Водал, повернувшись к Тее, взглянул на нее с изумлением.
Миновав нас с Ионой, Тея шагнула в круг, прошла между Водалом и человеком с подносом и лишь после уселась по левую руку от Водала. Водал склонился к ней, собираясь что-то сказать, но тут человек с подносом начал смешивать в кубке содержимое бутылок, и, видимо, момент показался Водалу для разговоров неподходящим.
Поднос в руках ливрейного закружился, сообщая легкое вращательное движение жидкости в кубке.
– Прекрасно, – подытожил Водал, обеими руками приняв кубок с подноса, подняв его к губам и передав мне. – Как и сказала шатлена, сделать нужно один полный глоток.
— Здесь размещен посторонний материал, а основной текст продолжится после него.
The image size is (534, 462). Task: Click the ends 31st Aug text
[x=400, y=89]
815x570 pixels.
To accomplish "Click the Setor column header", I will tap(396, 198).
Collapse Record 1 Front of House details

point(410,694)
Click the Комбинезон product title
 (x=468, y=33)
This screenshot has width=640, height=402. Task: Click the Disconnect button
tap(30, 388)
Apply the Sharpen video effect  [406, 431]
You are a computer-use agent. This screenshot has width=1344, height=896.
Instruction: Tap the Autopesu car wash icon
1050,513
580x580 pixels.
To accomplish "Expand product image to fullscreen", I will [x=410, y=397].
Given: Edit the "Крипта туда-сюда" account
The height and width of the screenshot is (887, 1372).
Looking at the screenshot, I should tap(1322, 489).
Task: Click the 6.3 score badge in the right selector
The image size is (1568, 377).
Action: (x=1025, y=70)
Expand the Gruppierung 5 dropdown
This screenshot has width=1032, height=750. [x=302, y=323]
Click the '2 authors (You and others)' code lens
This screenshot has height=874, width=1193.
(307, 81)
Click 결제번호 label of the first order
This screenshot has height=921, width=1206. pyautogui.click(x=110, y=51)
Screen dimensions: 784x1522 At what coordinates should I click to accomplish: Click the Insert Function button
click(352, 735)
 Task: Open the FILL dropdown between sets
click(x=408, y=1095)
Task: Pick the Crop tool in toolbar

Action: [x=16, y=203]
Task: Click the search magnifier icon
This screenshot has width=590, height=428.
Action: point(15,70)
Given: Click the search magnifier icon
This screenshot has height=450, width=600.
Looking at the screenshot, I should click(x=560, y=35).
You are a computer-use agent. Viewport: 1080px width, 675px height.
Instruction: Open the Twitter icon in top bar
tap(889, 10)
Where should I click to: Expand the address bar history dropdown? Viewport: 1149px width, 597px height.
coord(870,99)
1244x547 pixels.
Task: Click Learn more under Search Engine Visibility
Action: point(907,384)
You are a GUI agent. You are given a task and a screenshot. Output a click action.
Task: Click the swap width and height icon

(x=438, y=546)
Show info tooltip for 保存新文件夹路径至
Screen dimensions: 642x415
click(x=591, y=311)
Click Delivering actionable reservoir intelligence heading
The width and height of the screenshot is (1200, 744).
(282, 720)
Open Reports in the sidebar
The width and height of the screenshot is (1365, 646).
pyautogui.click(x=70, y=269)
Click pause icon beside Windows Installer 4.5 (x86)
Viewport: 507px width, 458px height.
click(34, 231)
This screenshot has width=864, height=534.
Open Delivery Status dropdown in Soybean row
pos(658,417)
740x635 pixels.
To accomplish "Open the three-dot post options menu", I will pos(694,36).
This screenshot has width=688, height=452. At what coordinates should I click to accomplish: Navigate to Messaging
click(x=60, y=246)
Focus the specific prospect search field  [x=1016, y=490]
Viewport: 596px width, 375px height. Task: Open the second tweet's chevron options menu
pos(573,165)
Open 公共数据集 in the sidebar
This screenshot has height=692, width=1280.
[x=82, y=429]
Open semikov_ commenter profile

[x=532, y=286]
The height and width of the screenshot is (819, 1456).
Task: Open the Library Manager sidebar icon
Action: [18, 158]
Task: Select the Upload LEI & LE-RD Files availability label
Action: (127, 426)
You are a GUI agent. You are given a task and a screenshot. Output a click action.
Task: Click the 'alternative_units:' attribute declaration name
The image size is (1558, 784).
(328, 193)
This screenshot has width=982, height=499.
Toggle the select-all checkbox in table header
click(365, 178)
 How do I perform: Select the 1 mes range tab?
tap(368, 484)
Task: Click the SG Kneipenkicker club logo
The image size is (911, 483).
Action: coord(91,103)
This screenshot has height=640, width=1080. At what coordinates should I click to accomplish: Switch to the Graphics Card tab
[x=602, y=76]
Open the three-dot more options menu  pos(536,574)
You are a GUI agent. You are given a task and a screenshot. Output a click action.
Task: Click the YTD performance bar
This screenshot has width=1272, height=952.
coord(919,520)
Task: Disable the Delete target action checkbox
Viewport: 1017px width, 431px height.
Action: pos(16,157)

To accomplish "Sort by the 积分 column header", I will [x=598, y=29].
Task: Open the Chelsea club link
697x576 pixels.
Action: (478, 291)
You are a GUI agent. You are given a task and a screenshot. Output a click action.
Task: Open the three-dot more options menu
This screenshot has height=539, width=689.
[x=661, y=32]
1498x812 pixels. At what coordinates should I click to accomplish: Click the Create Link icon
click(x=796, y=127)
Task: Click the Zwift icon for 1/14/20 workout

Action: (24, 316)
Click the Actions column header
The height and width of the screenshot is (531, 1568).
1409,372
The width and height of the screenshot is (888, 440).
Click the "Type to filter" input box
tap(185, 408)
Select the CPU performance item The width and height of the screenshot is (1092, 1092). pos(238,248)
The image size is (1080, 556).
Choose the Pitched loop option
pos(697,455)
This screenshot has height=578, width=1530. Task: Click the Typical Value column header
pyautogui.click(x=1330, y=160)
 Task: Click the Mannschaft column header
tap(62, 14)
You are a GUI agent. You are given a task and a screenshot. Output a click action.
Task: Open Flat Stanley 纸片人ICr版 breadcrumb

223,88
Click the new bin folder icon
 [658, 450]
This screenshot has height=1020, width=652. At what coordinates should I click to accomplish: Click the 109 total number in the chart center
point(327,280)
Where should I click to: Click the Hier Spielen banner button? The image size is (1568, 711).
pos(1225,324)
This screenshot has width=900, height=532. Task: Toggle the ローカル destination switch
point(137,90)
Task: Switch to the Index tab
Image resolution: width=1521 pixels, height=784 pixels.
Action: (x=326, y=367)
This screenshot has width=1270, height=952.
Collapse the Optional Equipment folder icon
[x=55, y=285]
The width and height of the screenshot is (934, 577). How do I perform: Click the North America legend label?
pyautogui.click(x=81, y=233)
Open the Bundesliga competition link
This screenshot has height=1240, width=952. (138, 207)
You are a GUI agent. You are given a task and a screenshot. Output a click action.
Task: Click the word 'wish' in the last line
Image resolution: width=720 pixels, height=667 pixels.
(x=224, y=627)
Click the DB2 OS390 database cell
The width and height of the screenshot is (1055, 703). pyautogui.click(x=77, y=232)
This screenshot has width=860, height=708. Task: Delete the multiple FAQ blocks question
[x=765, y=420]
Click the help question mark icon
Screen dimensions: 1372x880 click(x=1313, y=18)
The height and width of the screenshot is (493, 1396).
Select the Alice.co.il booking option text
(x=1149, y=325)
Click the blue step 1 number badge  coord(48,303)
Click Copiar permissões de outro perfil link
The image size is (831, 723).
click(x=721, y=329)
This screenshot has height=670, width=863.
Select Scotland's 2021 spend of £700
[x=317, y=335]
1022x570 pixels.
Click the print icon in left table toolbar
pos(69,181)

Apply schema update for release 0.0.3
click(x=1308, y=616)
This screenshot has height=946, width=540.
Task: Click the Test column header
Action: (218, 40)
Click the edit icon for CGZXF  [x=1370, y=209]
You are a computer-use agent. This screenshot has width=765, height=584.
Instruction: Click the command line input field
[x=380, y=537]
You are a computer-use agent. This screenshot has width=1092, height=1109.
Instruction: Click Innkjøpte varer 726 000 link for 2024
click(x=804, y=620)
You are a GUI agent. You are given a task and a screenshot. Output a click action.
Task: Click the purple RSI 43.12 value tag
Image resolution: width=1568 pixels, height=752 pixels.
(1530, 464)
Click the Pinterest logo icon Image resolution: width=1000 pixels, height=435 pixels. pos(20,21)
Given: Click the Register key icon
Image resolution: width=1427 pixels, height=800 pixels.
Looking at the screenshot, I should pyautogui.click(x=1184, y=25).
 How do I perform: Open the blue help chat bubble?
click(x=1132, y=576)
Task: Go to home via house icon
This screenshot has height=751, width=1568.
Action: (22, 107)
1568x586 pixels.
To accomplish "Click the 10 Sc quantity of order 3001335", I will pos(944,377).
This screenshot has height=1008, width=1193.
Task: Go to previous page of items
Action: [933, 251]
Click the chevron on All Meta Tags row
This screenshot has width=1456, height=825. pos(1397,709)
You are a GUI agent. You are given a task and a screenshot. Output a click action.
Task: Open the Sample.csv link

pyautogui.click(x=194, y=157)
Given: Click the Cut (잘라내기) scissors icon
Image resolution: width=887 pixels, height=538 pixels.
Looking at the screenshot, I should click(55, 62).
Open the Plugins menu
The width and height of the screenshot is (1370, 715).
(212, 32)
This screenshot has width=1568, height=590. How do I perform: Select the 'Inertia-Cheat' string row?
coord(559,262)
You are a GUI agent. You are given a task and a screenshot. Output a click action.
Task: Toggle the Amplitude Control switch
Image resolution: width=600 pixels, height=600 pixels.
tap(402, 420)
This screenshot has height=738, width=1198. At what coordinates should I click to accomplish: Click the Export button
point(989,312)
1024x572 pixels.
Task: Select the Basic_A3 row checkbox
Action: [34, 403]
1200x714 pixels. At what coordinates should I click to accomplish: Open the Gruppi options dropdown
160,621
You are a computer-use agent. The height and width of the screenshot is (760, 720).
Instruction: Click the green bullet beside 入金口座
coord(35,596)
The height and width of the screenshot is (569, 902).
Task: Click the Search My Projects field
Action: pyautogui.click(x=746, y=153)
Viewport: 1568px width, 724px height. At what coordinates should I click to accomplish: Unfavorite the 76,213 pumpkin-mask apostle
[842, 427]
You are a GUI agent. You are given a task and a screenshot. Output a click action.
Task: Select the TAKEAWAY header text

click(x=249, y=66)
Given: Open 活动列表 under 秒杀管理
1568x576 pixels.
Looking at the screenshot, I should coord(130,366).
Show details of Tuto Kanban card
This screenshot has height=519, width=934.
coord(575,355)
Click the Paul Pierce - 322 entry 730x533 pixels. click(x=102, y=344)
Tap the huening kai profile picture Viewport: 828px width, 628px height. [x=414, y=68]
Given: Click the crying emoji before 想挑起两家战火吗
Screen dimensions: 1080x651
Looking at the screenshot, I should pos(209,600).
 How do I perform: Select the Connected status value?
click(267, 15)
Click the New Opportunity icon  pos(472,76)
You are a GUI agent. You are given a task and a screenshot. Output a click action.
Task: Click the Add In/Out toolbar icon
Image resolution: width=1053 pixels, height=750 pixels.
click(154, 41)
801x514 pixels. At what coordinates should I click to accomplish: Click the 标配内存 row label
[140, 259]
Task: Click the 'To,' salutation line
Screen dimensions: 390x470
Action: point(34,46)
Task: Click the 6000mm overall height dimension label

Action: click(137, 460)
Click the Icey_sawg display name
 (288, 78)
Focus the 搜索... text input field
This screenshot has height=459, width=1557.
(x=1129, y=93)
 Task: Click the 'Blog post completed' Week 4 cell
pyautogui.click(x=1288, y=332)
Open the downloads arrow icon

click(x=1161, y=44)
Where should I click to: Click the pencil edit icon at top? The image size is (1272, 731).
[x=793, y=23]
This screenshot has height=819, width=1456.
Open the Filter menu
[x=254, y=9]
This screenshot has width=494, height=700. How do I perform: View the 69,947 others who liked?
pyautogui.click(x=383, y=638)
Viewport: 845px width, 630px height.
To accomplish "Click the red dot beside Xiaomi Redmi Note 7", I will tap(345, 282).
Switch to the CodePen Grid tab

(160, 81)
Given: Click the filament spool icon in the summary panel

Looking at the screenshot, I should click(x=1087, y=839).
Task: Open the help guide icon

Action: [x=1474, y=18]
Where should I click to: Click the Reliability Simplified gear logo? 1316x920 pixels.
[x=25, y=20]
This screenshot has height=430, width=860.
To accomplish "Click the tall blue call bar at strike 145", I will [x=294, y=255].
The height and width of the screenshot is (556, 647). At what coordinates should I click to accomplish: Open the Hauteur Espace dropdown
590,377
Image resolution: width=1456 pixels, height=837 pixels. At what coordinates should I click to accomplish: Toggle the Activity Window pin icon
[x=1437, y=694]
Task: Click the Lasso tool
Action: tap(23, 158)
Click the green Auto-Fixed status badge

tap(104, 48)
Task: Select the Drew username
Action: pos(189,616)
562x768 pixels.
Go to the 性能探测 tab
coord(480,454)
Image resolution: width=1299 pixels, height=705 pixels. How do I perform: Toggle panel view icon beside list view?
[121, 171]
Примешь меньше, количество окажется недостаточным, и слияния не произойдет. Если же примешь больше, ничего для себя не выгадаешь, а весьма дорогостоящее снадобье пропадет зря.
Я, следуя его указаниям, отпил из кубка глоток. Горькая, будто полынь, холодная, весьма дурно пахнущая смесь живо напомнила мне о том давнем зимнем дне, когда я был послан чистить сточную трубу, что вела из кают подмастерьев наружу. Казалось, меня вот-вот снова вырвет, как у ручья, хотя желудок был совершенно пуст. Горло сдавило спазмом, однако я, кое-как проглотив жидкость, передал кубок Ионе и лишь после этого обнаружил, что рот мой полон слюны.
Ионе пришлось нисколько не легче, а может, и труднее, чем мне, однако со своей долей он справился и передал кубок возглавлявшему наших стражей Вальдграфу, а тот – сидевшему следующим. Смеси в кубке хватило на десятерых, и, когда он опустел, ливрейный лакей отер его кромку, снова наполнил кубок из стоявших на подносе бутылок и снова пустил снадобье по кругу.
Мало-помалу он словно бы утратил округлость, глубину черт, присущую всему в вещном мире, и превратился всего-навсего в силуэт, в раскрашенную фигуру, выпиленную из дерева. Мне сразу же вспомнилось кукольное представление, которое я видел во сне той ночью, когда делил кровать с Бальдандерсом.